> _Given text_
Digital Wood: 3D Internal Color Texture Mapping

Introduction

Recent advances in three-dimensional (3D) printing technology include cheaper printers, faster manufacturing processes, and the introduction of new materials. In the multimaterial manufacturing realm, established technologies include Hewlett Packard's Multi Jet Fusion and Stratasys PolyJet, both of which utilize inkjet-like technology to harmoniously mix dissimilar materials within the same part.^1,2 More importantly, these technologies may facilitate printing with voxels—a relatively unexplored 3D printing process that allows controlling the color and material structure at every resolvable point of a printed object. In both Multi Jet Fusion and PolyJet printing, a voxel is defined as the smallest discernible physical element in a 3D-printed assembly. ²

Compared with Multi Jet Fusion, PolyJet has a smaller material selection as it is limited to photoacrylates; however, it is a more mature and established additive manufacturing process. A PolyJet printer mixes dissimilar acrylates to print as many as 360,000 unique colors in durometers ranging from Shore A 27 to Shore A 85. In 2018, Stratasys introduced GrabCAD Voxel Print, a software that grants users voxel-level control of voxel placement. Such voxel-level control enables the manufacture of materials with continuous stiffness changes, often referred to as graded materials. However, the interaction between high and low durometer resins is highly nonlinear, and can be difficult to simulate and design for. Voxel-level control also enables the manufacture of materials whose properties can be tuned in software before printing. These types of materials are often referred to as tunable materials. ³ While the varying properties of graded and tunable materials offer new possibilities for optimization and multiuse parts, both of these materials cannot be accurately represented in contemporary computer-aided design (CAD) systems. ⁴

Until recently, inkjet-style 3D printing technologies have been successfully utilized in the manufacture of parts with complex topologies and full color surface textures. However, these printers have struggled with parts that have anisotropic internal structures as seen in many organic materials. This drawback stems from inherent incompatibility of delivering dissimilar materials to every resolvable point of an object being printed with established 3D printing processes, such as selective laser sintering and fused deposition modeling. As of early 2018, voxel printing is possible on both the HP and Stratasys printers mentioned previously; however, preparing files for voxel printing is a challenge left largely unaddressed by printer manufacturers. One reason for this gap is that voxel printing files tend to be labor intensive to generate and computationally intensive to preprocess. Moreover, common file formats such as Standard Tessellation Language (STL) fare poorly at representing complex, voxel-based topologies.^5–7

It follows that the lack of design tools and printing processes combines to highlight a research gap in the present-day 3D printing: the inability to replicate 3D objects with complex internal textures. This inability to print with dissimilar materials can be overcome by voxel printing, which permits printing structures with both internal grains and external color textures. Ultimately, it is envisaged that voxel printing processes will enable the manufacture of multimaterial parts with complex internal structures, such as bone and wood, by delivering different types of voxels to each and every resolvable point of the fabricated object.

> _Given request A_
Reproduce word for word everything in the voxel printing article from "It follows that" down to "the fabricated object.".
The article and the records come from separate, unrelated sources.

> _Stored entries_

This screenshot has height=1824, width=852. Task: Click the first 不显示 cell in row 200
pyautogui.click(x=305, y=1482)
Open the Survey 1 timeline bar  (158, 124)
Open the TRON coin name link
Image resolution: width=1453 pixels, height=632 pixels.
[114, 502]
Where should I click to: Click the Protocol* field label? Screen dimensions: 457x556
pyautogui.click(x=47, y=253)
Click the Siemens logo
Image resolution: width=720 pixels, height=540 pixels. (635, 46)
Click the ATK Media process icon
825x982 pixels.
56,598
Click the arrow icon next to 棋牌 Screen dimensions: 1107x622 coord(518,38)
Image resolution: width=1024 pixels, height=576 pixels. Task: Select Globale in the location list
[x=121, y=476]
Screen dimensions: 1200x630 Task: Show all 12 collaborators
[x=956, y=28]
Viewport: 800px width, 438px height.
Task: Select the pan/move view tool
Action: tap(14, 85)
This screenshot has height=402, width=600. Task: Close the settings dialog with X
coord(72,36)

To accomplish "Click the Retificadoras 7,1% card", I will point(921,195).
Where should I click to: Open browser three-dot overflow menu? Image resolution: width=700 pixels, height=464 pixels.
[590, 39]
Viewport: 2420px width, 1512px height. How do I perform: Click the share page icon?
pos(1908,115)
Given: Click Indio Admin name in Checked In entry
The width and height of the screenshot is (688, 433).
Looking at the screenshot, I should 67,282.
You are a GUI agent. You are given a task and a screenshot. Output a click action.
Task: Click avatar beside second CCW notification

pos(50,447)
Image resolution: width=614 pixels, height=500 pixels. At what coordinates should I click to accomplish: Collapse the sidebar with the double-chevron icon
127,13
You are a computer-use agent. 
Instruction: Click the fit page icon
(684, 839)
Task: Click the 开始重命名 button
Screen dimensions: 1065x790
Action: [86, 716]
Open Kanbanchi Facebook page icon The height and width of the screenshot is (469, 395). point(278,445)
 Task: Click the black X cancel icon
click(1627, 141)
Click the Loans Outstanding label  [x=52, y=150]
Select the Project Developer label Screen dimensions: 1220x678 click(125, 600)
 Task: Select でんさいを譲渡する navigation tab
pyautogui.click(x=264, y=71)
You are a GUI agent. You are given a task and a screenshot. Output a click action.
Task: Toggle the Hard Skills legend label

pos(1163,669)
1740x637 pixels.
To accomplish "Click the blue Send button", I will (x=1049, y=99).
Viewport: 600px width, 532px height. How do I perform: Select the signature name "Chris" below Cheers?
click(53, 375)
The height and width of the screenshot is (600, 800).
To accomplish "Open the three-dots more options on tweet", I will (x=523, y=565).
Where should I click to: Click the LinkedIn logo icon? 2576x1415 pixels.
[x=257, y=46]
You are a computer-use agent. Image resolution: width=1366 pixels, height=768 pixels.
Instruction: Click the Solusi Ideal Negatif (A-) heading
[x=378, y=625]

> _Given request B_
Select every line of the records that contains the string "agent", matching case exactly.

> _Worked answer A_
It follows that the lack of design tools and printing processes combines to highlight a research gap in the present-day 3D printing: the inability to replicate 3D objects with complex internal textures. This inability to print with dissimilar materials can be overcome by voxel printing, which permits printing structures with both internal grains and external color textures. Ultimately, it is envisaged that voxel printing processes will enable the manufacture of multimaterial parts with complex internal structures, such as bone and wood, by delivering different types of voxels to each and every resolvable point of the fabricated object.

> _Worked answer B_
You are a GUI agent. You are given a task and a screenshot. Output a click action.
You are a computer-use agent. 
You are a GUI agent. You are given a task and a screenshot. Output a click action.
You are a computer-use agent. Image resolution: width=1366 pixels, height=768 pixels.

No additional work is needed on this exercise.